About this task >>
Your answer should consist only of the lines below from the one with "Uncheck the row 1933 checkbox" through the one with "Click the Detected", copied exactly.

[Opening Material for this task section]

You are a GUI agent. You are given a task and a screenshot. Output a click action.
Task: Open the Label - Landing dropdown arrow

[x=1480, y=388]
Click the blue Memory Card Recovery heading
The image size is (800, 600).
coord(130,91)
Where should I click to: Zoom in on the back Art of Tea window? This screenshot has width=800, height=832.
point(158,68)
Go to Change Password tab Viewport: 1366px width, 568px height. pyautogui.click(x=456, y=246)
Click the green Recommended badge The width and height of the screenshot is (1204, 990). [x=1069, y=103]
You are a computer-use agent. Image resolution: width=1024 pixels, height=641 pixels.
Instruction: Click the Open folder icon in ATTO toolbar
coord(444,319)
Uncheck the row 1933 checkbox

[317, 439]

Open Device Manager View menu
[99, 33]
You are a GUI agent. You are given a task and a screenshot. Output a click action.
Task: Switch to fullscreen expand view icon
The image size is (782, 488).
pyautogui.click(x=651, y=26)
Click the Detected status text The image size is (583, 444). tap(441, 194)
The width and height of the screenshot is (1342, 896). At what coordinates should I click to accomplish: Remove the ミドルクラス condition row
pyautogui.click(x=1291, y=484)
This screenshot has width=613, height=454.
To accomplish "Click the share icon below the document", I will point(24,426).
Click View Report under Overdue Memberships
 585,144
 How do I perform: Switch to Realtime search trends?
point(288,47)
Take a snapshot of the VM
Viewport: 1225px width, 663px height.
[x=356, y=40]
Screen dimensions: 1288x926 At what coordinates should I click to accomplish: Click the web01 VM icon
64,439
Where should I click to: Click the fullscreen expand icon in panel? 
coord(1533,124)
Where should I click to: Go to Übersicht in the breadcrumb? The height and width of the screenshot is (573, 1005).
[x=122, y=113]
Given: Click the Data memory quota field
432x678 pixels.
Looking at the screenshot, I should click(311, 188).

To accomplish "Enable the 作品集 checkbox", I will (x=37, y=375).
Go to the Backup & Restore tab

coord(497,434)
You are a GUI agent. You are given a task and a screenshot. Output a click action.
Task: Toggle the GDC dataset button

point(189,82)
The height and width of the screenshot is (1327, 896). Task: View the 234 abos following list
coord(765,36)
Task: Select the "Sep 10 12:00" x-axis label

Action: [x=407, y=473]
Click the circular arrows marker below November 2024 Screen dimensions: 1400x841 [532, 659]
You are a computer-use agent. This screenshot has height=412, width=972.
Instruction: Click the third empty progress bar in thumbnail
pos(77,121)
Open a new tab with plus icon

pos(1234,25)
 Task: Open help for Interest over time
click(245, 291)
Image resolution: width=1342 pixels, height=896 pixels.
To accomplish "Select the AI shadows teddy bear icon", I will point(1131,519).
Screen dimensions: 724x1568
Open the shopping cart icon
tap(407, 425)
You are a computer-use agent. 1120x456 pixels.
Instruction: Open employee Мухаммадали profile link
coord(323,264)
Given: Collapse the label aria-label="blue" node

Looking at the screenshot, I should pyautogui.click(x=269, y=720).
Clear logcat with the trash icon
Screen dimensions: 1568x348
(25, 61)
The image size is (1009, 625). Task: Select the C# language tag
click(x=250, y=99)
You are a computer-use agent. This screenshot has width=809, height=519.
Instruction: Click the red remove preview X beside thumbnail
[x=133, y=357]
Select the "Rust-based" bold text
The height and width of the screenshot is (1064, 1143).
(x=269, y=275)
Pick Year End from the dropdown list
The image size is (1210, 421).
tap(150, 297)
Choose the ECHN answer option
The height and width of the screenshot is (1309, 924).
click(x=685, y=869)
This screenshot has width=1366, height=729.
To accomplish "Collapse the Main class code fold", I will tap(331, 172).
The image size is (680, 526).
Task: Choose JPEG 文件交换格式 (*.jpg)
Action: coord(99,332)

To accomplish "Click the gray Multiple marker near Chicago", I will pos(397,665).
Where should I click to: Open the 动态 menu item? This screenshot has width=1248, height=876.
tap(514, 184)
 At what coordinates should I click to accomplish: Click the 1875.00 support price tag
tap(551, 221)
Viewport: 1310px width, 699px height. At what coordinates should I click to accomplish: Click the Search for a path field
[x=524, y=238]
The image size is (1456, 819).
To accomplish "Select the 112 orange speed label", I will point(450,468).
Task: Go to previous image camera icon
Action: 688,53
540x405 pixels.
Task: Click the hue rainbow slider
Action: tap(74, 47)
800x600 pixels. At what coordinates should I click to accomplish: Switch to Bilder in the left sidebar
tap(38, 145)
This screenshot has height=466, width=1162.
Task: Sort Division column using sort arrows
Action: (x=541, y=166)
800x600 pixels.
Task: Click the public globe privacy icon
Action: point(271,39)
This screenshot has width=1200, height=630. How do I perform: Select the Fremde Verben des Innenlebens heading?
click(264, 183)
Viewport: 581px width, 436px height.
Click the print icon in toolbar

[Closing Material for this task section]

Exercise response >>
Uncheck the row 1933 checkbox

[317, 439]

Open Device Manager View menu
[99, 33]
You are a GUI agent. You are given a task and a screenshot. Output a click action.
Task: Switch to fullscreen expand view icon
The image size is (782, 488).
pyautogui.click(x=651, y=26)
Click the Detected status text The image size is (583, 444). tap(441, 194)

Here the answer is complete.